I got a Jacobs 1B drill chuck (0-1/4") with my mill when I bought it, but didn't have a key that small to use it, so it sat on the shelf for years.  I finally got tired of using the bigger chuck and got around to getting a key and decided to replace the sloppy arbor the previous owner made with something that fit better.  

The first photo shows what was on there, a threaded stud with a straight section and an aluminum sleeve.  The sleeve threaded into the stud and was supposed to register on the smooth section of the stud, but the gap was so big, I couldn't imagine it did any good.  I never tested it, but probably should have to see how bad it was.


I decided to machine an arbor with the 5/16-24 threads and a 1/2" section to mount in the collet.  The back side of the drill chuck has a recess at about the major diameter of the threads, so I machined a register there, the thread groove, and the 5/16-24 threads.  If I was smart, I would have taken some photos while I was machining it, but didn't think of that until I was done.

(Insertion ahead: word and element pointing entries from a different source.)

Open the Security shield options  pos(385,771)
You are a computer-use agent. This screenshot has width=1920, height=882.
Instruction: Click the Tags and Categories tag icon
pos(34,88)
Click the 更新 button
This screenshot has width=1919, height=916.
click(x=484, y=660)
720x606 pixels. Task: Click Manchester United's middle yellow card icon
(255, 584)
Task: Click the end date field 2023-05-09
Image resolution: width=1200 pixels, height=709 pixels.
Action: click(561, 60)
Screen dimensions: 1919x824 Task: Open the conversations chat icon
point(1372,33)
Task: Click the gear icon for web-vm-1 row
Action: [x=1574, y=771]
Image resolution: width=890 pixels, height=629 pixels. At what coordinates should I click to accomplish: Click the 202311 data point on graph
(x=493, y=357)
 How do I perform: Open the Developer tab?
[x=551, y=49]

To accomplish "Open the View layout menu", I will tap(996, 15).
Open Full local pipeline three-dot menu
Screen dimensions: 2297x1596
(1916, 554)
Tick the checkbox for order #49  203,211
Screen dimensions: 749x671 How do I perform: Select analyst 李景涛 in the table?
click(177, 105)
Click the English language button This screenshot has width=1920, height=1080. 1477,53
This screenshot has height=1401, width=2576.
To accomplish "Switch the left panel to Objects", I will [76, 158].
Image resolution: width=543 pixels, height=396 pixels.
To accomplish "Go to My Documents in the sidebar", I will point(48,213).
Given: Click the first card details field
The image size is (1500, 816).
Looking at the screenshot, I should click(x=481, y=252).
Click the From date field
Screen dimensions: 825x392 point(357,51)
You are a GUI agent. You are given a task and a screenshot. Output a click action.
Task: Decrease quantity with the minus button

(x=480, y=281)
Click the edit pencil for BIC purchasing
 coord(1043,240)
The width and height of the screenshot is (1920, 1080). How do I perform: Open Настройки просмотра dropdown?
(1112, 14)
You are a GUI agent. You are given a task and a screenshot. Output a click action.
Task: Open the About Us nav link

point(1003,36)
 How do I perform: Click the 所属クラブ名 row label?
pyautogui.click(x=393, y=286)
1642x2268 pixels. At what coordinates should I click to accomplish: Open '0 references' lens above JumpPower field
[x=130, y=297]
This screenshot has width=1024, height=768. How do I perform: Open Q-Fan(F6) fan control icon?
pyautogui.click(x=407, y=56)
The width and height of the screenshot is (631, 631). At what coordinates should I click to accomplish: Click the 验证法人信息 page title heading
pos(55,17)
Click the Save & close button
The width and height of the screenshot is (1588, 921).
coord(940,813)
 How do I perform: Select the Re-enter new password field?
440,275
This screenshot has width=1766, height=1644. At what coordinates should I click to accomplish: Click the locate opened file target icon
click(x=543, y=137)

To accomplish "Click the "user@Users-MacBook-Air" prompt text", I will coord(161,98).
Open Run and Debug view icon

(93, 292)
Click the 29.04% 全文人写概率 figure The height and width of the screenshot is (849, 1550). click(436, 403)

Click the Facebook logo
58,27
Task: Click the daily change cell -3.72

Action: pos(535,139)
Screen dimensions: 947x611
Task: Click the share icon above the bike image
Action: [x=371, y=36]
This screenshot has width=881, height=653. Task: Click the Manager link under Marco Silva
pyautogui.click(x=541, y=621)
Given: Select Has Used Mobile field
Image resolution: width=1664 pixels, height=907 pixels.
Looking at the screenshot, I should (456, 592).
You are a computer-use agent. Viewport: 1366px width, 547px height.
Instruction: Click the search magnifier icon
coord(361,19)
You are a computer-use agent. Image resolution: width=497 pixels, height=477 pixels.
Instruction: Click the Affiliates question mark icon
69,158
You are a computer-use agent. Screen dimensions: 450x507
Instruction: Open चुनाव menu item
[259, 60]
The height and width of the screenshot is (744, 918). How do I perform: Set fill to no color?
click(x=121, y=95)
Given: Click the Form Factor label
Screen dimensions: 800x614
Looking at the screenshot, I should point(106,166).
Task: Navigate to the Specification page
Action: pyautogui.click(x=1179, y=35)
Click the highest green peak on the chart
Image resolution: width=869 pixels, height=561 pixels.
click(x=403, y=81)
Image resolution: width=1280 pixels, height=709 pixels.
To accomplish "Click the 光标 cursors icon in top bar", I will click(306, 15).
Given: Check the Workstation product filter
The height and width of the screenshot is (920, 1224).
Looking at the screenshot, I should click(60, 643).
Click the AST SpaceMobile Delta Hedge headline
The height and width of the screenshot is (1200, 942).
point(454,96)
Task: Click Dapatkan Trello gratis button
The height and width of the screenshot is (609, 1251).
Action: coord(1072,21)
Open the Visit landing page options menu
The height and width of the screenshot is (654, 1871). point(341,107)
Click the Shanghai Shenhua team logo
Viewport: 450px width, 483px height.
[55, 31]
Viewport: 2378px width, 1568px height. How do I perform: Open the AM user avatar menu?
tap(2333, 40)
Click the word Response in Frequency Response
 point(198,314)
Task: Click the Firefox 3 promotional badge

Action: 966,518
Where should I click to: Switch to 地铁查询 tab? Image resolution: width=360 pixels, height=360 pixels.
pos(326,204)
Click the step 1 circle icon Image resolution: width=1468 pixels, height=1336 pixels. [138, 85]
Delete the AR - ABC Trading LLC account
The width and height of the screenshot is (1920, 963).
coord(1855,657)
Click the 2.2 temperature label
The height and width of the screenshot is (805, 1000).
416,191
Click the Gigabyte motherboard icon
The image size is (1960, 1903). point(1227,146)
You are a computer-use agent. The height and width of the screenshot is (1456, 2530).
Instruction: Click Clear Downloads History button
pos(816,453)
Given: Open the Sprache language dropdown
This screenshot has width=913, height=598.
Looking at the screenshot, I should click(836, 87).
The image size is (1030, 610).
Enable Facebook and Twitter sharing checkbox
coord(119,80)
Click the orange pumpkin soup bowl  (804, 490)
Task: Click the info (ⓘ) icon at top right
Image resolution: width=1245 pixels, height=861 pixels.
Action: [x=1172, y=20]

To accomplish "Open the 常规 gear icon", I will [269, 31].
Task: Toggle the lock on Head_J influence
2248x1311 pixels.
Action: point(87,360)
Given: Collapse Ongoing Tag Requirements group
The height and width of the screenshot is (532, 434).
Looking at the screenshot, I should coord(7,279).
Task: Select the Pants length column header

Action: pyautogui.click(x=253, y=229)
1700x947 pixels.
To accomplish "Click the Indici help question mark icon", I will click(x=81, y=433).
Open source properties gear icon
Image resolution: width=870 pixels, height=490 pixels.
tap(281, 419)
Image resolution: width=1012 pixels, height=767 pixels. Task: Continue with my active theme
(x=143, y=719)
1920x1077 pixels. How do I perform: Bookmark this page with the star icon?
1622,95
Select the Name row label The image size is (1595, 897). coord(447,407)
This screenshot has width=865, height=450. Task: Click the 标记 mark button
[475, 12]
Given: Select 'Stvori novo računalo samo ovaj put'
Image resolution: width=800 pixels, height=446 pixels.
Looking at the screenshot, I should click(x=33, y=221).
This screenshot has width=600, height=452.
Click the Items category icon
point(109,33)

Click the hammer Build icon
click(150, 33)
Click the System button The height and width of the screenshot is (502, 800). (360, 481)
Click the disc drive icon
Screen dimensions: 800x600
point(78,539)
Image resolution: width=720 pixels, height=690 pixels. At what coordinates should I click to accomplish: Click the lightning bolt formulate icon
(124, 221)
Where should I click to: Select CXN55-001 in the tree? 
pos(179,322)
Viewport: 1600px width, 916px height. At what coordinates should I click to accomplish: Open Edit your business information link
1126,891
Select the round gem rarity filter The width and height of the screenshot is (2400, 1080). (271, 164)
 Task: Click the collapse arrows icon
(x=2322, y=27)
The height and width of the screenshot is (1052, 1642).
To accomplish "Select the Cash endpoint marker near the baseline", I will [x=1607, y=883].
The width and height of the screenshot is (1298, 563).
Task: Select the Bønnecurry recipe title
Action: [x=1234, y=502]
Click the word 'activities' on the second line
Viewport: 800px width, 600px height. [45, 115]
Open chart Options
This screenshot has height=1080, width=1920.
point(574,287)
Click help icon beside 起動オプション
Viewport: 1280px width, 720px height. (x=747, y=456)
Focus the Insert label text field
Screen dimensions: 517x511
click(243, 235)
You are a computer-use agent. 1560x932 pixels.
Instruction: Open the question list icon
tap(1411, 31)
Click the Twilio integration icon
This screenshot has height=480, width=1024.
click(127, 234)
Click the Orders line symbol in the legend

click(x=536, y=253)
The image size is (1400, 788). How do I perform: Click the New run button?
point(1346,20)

The picture shows some sanding marks, but you can't really see it in person.  I installed this new arbor and checked the runout using a spotting drill that I assumed was fairly round and came up with 0.0027", better than I expected!  The back of the chuck was a bit rough and I probably should take a clean up cut on it, but I'm afraid I might screw something up and make the runout worse, so for now I am going to leave it.  Below is the final assembly.


----------



## MrWhoopee (Sep 6, 2021)

I had a similar chuck that I salvaged off an electric drill. I put a 3/8" shank on it and made a 1/2" OD sleeve for the shank. Makes a nice sensitive drill chuck.


----------



## Ischgl99 (Sep 7, 2021)

I was thinking of going with 3/8”, but used 1/2” since I assumed I would be using the drill after using the edge finder that is 1/2”.  Time will tell if a smaller shank and a sleeve would be better, but it’s easy enough to make another one if so.


----------